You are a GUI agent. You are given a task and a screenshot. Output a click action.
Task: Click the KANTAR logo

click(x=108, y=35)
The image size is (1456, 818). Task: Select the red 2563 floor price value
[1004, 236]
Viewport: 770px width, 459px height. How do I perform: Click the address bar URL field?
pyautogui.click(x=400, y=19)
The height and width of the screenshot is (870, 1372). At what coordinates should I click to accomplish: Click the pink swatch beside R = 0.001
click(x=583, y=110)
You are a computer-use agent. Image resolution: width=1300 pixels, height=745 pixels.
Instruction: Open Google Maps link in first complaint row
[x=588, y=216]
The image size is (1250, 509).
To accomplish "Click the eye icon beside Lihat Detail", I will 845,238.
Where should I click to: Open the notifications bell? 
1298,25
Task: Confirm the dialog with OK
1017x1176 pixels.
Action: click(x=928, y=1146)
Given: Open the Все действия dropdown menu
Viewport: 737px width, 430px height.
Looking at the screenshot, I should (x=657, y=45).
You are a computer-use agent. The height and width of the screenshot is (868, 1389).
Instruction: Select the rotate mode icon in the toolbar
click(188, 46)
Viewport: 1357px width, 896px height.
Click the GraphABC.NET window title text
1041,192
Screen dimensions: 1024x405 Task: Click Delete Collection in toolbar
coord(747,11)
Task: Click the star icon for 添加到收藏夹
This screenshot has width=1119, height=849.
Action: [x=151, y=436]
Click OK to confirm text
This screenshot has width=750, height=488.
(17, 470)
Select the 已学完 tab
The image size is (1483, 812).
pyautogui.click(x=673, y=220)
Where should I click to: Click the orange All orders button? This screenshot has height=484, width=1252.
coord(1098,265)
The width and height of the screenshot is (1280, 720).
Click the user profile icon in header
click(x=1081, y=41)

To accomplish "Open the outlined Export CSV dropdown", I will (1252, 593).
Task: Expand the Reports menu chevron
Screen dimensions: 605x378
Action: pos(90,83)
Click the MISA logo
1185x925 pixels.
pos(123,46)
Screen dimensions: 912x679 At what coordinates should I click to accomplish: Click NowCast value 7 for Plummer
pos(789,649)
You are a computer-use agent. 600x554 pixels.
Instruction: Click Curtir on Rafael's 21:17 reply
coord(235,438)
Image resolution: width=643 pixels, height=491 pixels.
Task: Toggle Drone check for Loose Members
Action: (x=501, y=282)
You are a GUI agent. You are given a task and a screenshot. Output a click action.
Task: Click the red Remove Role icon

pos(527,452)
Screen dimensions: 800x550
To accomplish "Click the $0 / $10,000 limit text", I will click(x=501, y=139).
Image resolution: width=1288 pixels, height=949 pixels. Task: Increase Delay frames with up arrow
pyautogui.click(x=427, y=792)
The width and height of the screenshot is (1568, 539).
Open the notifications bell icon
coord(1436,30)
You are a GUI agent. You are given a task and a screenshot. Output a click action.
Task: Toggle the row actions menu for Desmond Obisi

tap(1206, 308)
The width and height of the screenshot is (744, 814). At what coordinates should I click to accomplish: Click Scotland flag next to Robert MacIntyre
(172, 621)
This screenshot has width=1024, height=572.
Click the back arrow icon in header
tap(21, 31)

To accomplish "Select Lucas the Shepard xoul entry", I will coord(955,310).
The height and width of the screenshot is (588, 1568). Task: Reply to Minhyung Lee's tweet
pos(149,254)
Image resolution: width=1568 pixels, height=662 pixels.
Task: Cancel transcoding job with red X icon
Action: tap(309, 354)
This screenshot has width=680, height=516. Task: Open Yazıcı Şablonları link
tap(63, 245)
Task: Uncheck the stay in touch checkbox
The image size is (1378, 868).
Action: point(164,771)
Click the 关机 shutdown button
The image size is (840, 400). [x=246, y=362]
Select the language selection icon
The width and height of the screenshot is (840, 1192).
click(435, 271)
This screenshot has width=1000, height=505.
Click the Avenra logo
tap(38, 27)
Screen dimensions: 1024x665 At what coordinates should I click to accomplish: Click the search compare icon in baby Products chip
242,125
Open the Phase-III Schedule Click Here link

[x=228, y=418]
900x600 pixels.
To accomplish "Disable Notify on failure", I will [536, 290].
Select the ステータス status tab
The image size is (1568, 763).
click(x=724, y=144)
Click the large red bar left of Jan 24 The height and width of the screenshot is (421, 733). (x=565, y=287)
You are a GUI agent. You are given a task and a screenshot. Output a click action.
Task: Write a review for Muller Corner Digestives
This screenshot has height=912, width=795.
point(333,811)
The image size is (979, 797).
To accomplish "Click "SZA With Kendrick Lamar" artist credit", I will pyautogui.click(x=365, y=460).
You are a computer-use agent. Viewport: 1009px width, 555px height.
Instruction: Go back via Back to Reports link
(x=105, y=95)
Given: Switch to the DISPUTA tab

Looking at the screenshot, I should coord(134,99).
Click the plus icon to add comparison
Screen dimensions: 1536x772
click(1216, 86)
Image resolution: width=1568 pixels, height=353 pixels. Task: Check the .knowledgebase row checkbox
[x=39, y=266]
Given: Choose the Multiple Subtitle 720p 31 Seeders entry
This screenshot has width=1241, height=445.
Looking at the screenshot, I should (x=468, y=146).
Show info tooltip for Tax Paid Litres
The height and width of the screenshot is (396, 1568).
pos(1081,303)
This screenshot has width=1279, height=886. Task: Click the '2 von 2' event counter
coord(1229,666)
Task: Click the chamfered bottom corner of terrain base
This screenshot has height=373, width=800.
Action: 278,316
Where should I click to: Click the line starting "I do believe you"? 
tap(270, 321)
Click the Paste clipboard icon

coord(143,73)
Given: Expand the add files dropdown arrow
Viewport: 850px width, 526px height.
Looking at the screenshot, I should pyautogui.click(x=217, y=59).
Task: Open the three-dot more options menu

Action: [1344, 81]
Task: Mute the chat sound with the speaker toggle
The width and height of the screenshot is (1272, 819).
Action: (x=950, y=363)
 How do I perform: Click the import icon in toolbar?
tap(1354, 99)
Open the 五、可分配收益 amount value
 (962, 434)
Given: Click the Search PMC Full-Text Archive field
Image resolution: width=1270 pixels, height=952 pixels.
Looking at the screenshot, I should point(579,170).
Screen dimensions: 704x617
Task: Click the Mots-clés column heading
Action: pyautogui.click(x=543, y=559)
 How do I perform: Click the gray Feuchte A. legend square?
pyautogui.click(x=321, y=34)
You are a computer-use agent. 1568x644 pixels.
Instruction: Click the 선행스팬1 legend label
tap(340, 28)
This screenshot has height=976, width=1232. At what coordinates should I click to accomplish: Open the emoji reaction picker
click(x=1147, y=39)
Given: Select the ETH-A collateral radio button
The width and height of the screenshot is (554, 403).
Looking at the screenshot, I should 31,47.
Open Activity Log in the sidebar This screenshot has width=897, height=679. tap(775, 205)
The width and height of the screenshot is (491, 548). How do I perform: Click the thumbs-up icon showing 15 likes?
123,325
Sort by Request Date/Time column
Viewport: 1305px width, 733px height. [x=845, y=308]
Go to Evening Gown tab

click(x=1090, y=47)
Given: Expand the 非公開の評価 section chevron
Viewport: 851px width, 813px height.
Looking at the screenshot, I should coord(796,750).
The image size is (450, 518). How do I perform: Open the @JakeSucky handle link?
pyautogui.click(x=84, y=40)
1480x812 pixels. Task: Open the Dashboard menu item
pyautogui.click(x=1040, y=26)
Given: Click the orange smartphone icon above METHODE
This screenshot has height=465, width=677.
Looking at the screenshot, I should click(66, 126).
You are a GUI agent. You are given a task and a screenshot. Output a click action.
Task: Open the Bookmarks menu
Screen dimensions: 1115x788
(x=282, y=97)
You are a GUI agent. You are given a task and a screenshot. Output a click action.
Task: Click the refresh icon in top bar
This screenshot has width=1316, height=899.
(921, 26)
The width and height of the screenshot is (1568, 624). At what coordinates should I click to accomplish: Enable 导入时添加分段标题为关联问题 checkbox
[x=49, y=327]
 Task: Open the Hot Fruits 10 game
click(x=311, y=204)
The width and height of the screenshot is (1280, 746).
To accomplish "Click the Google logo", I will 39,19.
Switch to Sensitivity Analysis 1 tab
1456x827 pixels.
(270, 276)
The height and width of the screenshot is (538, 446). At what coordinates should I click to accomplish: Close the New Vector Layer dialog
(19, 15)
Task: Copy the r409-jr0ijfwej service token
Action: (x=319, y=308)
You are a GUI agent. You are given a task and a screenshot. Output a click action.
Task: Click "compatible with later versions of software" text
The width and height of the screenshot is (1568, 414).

----------------

__What needs to be done__
Transcribe, without alteration, the stretch of lines from the line containing "Task: Uncheck the stay in touch checkbox" through the line containing "click(435, 271)", both of those lines included.

__Solution for this problem__
Task: Uncheck the stay in touch checkbox
The image size is (1378, 868).
Action: point(164,771)
Click the 关机 shutdown button
The image size is (840, 400). [x=246, y=362]
Select the language selection icon
The width and height of the screenshot is (840, 1192).
click(435, 271)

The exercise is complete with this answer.